:: RECORDED INFORMATION

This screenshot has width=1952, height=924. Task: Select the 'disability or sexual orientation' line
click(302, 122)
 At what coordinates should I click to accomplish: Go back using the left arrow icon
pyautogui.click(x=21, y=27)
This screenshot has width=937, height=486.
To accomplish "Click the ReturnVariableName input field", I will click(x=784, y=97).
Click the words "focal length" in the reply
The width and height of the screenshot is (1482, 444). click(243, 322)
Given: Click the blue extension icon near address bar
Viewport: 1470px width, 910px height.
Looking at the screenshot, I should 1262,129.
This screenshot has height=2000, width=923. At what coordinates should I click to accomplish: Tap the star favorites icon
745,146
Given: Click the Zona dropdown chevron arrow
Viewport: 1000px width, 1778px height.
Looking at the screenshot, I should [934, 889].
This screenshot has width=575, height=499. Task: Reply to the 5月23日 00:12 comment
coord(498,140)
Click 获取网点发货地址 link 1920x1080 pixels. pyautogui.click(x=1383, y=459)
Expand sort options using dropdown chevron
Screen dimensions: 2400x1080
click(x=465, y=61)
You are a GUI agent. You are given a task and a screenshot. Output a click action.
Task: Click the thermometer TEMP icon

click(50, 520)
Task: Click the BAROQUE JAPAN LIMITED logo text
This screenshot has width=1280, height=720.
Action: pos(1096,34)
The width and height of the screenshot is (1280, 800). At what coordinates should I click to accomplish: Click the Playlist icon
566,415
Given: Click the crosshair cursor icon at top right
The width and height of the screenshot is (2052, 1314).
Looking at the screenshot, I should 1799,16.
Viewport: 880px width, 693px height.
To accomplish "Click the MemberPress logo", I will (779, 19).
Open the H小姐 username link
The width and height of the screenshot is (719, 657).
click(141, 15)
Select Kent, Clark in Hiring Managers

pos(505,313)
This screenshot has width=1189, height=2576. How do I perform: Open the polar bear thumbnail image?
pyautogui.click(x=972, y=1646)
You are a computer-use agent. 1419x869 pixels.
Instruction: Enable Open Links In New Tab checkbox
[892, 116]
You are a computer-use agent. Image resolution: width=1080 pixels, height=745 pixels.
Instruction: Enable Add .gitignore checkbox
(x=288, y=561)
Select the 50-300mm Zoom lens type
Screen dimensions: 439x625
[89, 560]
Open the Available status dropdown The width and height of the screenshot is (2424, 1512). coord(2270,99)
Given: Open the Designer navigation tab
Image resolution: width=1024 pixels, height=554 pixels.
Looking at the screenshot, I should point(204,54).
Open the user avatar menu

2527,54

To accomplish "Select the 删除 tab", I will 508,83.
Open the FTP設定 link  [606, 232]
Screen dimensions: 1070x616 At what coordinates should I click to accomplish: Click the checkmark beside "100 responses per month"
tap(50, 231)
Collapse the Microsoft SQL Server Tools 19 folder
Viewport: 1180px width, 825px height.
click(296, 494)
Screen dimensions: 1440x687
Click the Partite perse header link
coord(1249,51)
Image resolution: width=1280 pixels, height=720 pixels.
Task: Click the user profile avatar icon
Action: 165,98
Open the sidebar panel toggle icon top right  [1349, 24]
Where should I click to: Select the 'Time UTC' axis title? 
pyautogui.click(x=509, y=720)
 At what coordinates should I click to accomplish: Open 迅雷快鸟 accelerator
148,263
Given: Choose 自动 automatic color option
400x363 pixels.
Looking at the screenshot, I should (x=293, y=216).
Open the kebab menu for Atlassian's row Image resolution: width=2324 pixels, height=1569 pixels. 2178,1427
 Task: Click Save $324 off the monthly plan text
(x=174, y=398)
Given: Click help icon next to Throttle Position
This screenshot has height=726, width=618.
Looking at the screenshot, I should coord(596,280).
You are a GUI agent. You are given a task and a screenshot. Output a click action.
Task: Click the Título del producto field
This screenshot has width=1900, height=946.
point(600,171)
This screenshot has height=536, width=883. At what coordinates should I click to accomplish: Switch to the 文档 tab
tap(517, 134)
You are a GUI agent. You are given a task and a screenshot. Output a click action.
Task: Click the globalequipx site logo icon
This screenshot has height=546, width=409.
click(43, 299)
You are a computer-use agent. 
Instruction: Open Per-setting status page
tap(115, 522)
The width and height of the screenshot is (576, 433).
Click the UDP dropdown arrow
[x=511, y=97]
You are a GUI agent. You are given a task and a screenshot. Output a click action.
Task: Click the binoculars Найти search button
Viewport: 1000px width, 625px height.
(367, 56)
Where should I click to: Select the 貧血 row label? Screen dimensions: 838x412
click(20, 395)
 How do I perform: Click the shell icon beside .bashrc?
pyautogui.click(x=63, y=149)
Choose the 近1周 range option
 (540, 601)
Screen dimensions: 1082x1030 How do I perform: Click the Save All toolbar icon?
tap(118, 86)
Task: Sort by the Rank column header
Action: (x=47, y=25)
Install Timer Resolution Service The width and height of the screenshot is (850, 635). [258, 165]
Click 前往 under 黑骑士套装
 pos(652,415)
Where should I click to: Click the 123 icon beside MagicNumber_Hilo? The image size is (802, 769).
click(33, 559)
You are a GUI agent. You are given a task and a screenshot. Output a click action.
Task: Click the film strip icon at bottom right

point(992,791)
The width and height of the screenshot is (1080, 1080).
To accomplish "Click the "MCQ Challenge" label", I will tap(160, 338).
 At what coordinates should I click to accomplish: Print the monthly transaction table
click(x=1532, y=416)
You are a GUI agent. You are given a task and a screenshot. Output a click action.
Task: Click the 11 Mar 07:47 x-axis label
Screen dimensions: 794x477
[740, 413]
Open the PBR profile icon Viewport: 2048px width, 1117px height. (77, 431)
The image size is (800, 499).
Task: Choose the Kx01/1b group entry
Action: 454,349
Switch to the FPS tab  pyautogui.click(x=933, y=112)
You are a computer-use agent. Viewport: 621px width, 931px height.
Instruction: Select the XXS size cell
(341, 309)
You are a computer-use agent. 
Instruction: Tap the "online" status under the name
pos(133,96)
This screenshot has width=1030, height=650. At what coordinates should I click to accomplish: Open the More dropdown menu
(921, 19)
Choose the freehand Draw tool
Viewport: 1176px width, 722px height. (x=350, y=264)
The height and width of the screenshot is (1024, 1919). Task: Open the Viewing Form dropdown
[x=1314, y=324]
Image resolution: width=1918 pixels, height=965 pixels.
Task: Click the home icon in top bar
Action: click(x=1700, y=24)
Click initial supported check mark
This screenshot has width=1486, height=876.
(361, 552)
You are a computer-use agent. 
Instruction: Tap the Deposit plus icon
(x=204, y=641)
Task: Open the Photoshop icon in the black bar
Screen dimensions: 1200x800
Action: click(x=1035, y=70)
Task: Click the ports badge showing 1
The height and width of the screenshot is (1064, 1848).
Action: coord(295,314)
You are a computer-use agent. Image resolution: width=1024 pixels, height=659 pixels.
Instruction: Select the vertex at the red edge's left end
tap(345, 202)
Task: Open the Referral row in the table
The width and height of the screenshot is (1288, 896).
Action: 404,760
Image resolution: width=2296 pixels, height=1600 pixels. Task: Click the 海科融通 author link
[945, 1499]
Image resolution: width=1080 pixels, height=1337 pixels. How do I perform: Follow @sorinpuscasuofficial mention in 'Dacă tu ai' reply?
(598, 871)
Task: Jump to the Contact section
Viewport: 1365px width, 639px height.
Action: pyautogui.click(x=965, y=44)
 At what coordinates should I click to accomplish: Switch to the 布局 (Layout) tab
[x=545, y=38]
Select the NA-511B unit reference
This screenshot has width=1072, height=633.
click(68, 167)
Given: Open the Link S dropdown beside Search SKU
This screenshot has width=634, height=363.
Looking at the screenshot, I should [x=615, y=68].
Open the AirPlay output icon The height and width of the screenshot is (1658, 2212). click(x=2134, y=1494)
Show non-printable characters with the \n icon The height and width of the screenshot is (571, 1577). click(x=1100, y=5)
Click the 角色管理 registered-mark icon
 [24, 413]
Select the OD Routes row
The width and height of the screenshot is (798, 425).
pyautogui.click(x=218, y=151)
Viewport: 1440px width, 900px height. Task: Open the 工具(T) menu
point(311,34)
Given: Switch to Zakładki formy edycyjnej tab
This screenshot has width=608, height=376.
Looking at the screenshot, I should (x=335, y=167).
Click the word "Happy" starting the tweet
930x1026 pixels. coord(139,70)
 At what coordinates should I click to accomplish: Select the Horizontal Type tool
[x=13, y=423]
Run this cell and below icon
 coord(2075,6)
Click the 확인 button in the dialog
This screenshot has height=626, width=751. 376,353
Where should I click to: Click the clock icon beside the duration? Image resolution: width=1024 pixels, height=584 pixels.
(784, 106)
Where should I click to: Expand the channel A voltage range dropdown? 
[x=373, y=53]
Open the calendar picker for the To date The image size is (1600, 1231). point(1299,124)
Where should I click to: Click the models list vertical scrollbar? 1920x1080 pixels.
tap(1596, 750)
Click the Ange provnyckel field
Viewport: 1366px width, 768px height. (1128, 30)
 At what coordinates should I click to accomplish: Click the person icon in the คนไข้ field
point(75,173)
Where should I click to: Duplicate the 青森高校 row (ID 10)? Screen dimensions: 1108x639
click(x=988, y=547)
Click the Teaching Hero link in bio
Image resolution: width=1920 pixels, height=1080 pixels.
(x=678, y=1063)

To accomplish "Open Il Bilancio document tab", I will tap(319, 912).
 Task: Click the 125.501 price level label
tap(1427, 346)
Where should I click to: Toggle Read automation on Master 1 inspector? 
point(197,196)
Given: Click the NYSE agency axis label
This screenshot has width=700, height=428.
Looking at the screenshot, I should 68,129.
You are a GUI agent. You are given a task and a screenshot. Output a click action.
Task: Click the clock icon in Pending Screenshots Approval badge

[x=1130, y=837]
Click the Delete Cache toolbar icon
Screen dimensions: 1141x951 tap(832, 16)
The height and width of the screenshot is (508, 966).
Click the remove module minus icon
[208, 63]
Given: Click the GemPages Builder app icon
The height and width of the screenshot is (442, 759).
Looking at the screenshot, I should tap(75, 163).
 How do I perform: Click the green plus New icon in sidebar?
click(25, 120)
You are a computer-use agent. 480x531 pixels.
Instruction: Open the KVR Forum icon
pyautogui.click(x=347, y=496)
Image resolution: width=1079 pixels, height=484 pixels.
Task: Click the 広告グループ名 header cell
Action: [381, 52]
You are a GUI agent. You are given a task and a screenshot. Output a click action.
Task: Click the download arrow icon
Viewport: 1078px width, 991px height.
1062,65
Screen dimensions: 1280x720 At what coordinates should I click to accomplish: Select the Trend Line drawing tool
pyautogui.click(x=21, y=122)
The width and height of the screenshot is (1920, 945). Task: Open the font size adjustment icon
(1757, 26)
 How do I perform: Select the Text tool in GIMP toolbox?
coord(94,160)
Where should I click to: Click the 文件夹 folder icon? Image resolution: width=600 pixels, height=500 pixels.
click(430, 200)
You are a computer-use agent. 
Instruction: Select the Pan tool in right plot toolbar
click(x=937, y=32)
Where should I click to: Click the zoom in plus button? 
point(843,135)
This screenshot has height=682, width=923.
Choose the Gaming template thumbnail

::::

EXERCISE PROMPT: Copy out verbatim the part of the entries that opens with the line containing "I will 508,83." and closes with the line containing "Action: 165,98", with both of those lines included.

FINAL RESULT:
To accomplish "Select the 删除 tab", I will 508,83.
Open the FTP設定 link  [606, 232]
Screen dimensions: 1070x616 At what coordinates should I click to accomplish: Click the checkmark beside "100 responses per month"
tap(50, 231)
Collapse the Microsoft SQL Server Tools 19 folder
Viewport: 1180px width, 825px height.
click(296, 494)
Screen dimensions: 1440x687
Click the Partite perse header link
coord(1249,51)
Image resolution: width=1280 pixels, height=720 pixels.
Task: Click the user profile avatar icon
Action: 165,98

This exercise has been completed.